(Records from a collection)

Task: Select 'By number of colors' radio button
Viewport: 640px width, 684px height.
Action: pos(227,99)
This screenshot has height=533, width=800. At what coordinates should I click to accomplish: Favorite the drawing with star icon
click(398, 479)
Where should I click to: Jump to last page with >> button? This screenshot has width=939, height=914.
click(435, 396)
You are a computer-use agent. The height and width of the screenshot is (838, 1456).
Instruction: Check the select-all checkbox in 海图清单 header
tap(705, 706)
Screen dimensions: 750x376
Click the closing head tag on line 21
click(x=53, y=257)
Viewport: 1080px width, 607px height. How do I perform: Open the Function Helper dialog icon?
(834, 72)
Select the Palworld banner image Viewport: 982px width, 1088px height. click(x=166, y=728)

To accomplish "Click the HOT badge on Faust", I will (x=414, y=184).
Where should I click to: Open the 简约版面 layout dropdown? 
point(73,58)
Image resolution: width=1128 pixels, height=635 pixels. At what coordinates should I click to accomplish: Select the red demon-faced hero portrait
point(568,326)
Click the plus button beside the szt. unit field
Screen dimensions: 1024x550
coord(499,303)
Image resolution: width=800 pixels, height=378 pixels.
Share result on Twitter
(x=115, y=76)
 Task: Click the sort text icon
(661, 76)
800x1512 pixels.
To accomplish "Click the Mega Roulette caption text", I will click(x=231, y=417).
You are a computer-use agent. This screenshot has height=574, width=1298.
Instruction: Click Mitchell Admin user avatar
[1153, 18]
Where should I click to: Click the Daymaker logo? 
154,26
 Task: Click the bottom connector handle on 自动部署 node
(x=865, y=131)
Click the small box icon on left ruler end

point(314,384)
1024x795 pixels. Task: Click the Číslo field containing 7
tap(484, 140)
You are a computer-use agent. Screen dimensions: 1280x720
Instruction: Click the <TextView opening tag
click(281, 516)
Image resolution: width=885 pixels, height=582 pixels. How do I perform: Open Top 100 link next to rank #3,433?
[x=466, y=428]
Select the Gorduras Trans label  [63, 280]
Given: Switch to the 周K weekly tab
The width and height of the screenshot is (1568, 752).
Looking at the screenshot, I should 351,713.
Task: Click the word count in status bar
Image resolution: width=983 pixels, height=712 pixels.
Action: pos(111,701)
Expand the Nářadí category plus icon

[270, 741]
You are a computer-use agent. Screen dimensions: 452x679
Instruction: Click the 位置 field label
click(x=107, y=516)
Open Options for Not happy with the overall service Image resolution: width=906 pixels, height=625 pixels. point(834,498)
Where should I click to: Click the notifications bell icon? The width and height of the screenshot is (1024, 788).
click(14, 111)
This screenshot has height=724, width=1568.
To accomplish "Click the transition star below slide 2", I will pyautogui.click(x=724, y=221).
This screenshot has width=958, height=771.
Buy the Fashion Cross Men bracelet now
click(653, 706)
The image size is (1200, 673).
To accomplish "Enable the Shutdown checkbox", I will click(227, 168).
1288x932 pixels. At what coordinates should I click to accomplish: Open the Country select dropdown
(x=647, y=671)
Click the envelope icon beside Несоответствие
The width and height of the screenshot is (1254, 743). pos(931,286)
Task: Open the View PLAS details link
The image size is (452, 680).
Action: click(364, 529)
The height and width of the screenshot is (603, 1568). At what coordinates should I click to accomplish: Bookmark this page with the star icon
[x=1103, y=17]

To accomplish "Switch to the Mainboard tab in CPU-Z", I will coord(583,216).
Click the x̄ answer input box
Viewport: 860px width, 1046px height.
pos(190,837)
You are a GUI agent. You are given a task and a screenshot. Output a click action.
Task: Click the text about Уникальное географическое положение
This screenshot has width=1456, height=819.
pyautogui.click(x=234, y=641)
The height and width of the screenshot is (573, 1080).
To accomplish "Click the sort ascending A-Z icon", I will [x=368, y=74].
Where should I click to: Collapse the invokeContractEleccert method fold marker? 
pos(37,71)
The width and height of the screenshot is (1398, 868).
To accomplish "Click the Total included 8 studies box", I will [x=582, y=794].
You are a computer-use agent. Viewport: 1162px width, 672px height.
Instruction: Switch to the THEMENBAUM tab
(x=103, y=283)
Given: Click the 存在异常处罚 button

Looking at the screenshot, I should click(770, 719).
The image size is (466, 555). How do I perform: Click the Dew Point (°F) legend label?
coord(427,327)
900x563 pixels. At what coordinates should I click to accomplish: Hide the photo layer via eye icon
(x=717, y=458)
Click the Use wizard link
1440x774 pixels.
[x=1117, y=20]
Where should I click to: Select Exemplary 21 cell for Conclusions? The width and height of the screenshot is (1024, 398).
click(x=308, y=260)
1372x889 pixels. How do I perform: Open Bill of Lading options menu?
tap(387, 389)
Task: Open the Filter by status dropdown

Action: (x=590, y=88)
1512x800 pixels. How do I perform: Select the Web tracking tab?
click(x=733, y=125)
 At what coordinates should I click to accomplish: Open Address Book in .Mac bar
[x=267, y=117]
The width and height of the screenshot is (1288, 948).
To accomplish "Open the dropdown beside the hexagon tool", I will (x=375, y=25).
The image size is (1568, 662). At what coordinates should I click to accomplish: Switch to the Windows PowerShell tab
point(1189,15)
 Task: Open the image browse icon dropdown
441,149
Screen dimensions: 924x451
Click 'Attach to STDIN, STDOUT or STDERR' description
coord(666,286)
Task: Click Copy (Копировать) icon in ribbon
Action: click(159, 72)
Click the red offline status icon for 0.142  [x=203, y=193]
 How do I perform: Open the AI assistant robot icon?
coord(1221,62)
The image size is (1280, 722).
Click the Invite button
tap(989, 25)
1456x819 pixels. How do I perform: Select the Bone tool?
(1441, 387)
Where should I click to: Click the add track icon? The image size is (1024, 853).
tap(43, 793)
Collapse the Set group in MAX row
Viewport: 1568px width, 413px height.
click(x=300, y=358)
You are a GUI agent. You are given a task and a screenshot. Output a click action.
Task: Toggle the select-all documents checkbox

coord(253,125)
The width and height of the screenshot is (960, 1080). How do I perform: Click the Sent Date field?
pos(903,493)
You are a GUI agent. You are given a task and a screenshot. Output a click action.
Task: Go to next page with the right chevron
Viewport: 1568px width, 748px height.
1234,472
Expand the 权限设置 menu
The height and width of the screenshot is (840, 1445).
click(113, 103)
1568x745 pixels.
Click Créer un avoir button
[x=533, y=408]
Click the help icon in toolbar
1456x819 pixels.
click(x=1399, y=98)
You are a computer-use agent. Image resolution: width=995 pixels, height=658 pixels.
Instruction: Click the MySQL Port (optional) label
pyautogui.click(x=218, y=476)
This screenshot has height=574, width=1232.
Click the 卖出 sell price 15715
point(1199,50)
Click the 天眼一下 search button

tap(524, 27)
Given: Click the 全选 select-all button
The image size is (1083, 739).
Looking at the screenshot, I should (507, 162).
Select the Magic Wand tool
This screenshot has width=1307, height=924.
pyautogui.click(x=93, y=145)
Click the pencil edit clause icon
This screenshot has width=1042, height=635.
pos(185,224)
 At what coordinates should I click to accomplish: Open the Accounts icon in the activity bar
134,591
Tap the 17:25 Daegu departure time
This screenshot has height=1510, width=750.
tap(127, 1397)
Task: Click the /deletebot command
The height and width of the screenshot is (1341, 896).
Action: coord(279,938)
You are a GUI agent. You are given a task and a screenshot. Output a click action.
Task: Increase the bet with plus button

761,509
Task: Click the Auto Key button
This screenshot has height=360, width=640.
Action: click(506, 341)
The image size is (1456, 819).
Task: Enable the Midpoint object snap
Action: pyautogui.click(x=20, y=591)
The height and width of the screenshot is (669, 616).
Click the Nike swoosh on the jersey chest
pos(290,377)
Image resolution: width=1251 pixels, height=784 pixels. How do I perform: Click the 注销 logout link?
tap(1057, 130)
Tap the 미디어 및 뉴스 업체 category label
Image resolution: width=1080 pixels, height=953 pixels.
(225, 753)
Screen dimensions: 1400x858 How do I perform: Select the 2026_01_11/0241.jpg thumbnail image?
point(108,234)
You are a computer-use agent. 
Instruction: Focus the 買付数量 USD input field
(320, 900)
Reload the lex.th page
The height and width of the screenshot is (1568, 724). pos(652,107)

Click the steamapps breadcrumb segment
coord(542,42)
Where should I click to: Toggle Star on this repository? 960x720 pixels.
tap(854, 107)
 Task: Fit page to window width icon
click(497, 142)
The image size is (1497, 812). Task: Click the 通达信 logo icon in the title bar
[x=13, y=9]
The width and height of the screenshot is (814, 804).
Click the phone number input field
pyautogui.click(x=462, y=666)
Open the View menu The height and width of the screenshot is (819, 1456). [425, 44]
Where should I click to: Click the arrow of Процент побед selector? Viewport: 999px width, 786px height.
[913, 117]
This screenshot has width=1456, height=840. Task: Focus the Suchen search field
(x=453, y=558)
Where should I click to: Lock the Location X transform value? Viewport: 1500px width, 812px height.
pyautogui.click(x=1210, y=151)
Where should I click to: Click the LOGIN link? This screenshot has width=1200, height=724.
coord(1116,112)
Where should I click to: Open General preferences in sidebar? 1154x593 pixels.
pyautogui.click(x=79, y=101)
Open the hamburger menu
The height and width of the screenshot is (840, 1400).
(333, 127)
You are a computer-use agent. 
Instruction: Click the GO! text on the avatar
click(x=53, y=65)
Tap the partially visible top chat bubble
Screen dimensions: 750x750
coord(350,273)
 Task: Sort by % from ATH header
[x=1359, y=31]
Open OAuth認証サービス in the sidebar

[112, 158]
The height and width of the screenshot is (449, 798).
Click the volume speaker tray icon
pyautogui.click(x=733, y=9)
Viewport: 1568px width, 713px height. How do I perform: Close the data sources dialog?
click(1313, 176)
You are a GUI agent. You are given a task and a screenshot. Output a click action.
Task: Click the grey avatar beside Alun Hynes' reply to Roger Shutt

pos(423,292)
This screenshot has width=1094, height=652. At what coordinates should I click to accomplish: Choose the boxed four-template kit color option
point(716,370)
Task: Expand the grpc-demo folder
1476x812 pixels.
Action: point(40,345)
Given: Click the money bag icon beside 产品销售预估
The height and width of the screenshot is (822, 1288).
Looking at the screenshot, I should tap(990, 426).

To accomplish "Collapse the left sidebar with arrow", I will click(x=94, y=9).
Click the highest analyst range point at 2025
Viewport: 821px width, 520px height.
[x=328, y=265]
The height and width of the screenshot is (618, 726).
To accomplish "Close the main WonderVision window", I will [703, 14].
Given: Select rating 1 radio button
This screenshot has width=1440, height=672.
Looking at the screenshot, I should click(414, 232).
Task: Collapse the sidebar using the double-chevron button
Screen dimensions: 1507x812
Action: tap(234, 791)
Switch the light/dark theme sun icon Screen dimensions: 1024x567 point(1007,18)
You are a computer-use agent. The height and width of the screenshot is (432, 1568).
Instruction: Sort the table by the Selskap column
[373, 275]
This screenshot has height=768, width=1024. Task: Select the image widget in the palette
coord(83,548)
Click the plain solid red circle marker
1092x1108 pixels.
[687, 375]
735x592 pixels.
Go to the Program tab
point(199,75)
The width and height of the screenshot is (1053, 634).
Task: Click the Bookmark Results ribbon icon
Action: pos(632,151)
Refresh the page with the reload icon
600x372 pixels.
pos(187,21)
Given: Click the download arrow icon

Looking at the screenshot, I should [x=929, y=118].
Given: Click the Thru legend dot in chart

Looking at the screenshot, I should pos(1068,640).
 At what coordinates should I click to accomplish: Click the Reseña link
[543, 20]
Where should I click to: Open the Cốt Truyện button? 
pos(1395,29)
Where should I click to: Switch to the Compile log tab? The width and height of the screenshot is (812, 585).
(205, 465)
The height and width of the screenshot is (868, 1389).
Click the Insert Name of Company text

= Exercise instructions =
Repeat these lines exactly, starting at the line that contains "I will coord(583,216)." and ending at the line that contains "Looking at the screenshot, I should click(770, 719).".

= Task answer =
To accomplish "Switch to the Mainboard tab in CPU-Z", I will coord(583,216).
Click the x̄ answer input box
Viewport: 860px width, 1046px height.
pos(190,837)
You are a GUI agent. You are given a task and a screenshot. Output a click action.
Task: Click the text about Уникальное географическое положение
This screenshot has width=1456, height=819.
pyautogui.click(x=234, y=641)
The height and width of the screenshot is (573, 1080).
To accomplish "Click the sort ascending A-Z icon", I will [x=368, y=74].
Where should I click to: Collapse the invokeContractEleccert method fold marker? 
pos(37,71)
The width and height of the screenshot is (1398, 868).
To accomplish "Click the Total included 8 studies box", I will [x=582, y=794].
You are a computer-use agent. Viewport: 1162px width, 672px height.
Instruction: Switch to the THEMENBAUM tab
(x=103, y=283)
Given: Click the 存在异常处罚 button

Looking at the screenshot, I should click(770, 719).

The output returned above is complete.